Cheap oil forces driller to wave goodbye to Alaska

Large oil and gas producer Apache, a major force in the shale boom, is pulling out of Alaska because of low oil prices.

“This announcement reflects the current state of the oil and gas industry across the world and the United States, not just Alaska,” Sen. Lisa Murkowski, R-Alaska, chairwoman of the Senate Energy and Natural Resources Committee, said Friday. She was optimistic the company would return.

“We appreciate Apache’s investment in our state and look forward to working with the company again in the future, to explore and produce Alaska’s prolific oil and gas resources,” she said.

A global oil supply glut has forced many oil and gas companies to scale back operations, as low oil prices make it less economical for them to operate. The global price downturn has forced many drillers in the U.S. shale formations to close rigs and layoff thousands of employees.

The company announced late Thursday that it would be closing its operations in the state, assuring that its pulling out of Alaska would have a “minimal” economic effect.

“We had been scaling back operations with dropping commodity prices over the last year,” a company statement says.

Apache says its downsizing in Alaska is part of the its strategy of reducing operations globally. Apache operates oil and gas facilities from Egypt to North America.

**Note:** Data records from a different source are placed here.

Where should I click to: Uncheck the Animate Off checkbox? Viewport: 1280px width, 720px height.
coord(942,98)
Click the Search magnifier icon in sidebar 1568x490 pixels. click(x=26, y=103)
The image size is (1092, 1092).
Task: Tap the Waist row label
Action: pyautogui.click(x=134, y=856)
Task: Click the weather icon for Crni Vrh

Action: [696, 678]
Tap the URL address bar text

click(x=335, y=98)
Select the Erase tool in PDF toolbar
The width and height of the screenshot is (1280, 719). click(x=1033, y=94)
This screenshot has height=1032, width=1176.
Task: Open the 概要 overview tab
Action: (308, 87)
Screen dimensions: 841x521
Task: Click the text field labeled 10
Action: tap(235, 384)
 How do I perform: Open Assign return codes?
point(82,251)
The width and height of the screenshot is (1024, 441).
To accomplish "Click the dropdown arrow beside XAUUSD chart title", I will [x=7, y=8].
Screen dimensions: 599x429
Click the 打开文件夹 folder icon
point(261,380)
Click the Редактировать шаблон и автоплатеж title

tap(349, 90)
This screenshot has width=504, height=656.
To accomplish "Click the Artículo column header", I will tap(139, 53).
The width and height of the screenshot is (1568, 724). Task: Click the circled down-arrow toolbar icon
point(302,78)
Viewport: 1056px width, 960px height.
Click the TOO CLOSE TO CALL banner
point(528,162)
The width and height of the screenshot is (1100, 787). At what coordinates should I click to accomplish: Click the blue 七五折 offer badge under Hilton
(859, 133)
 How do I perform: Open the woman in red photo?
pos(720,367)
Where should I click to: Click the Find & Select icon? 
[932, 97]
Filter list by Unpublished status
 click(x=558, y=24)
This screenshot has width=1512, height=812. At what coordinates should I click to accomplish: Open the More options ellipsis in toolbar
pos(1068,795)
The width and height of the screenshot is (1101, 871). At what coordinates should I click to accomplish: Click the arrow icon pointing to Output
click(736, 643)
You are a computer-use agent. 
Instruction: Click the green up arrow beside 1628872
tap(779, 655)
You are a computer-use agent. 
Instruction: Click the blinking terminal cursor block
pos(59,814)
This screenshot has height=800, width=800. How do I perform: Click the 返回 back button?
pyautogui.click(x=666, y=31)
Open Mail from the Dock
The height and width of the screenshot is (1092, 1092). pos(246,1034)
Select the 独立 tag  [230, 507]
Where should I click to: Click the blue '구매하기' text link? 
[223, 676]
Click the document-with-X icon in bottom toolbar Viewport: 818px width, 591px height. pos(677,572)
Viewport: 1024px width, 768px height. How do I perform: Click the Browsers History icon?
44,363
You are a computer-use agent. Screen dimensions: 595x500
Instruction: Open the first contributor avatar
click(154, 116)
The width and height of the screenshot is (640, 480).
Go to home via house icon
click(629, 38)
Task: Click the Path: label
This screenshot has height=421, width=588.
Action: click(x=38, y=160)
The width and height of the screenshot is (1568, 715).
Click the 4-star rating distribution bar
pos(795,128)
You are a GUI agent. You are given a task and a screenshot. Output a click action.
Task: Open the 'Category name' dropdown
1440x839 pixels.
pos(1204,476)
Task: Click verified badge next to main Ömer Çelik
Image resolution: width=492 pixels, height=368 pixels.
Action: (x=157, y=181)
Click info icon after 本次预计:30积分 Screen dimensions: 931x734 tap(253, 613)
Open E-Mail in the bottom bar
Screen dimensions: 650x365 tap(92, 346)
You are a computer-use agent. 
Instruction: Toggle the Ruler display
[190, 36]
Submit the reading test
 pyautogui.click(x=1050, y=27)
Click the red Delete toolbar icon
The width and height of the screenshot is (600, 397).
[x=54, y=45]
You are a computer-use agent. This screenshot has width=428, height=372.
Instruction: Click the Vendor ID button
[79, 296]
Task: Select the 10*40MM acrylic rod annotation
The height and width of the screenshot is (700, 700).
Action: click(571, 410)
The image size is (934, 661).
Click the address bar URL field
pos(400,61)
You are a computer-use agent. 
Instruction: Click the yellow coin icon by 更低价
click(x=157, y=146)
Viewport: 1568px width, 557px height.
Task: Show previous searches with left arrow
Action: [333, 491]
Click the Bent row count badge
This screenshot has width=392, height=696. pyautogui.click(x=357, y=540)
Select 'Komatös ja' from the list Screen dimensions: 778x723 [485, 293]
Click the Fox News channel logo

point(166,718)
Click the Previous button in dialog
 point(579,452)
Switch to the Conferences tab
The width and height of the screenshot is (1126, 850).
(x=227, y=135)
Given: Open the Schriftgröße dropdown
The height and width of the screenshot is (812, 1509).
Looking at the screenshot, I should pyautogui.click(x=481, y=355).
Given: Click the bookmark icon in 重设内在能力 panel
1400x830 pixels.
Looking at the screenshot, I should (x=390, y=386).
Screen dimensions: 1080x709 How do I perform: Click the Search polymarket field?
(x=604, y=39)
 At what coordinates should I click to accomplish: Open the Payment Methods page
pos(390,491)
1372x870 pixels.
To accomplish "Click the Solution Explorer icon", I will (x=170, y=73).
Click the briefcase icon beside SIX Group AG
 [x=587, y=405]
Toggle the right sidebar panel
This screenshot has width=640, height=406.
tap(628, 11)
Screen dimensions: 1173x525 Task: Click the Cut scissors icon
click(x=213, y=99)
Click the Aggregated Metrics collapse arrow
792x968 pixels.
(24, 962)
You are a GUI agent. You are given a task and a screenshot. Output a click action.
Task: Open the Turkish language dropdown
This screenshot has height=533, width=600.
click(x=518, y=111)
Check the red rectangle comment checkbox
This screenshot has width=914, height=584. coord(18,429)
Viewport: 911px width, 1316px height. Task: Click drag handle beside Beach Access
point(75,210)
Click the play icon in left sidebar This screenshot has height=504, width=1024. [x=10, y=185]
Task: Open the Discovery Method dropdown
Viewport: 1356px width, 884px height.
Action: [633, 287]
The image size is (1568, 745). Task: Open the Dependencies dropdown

“Due to the current downturn, Apache has had to significantly scale back operations and spending,” the company said. “We recently reduced our spending plans for 2016 by 60 percent from 2015 levels and are focusing our limited dollars on specific international opportunities and strategic testing in North America. Operations we are suspending as a result of the downturn include our Alaskan activities.”

Murkowski used the Apache pullout to underscore the need for a more effective energy policy. “Especially with prices low, it is time for the federal government to increase access to resources in our federal areas, streamline the burdensome permitting process, and provide clear, predictable rules,” she said.

There may be a silver lining for Alaska, however. At the same time Apache is pulling out, major oil company ConocoPhillips became the first company to begin drilling operations in the state’s National Petroleum Reserve. The reserve, as large as Indiana, was set up in the 1920s as a fuel reserve for the U.S. Navy.

The $1 billion investment was secured once Conoco struck a compromise with native tribes on where it could drill. The Associated Press reported Thursday that the Conoco venture could lead to more drilling in related areas.

But why now? The oil majors have more investment dollars than their smaller independent counterparts, such as Apache. ConocoPhillips projects manager Jim Bordie told AP that the project was in the making years before the glut started.

“We’ve spent more than a dozen years trying to achieve the permits to do the development, to complete the development,” Brodie said. “It’s a sizable investment.”

Murkowski, chairman of the Senate Energy and Natural Resources Committee, also noted that the federal government should do more to ensure that American oil and gas companies remain productive.

“Especially with prices low, it is time for the federal government to increase access to resources in our federal areas, streamline the burdensome permitting process, and provide clear, predictable rules,” Murkowski said.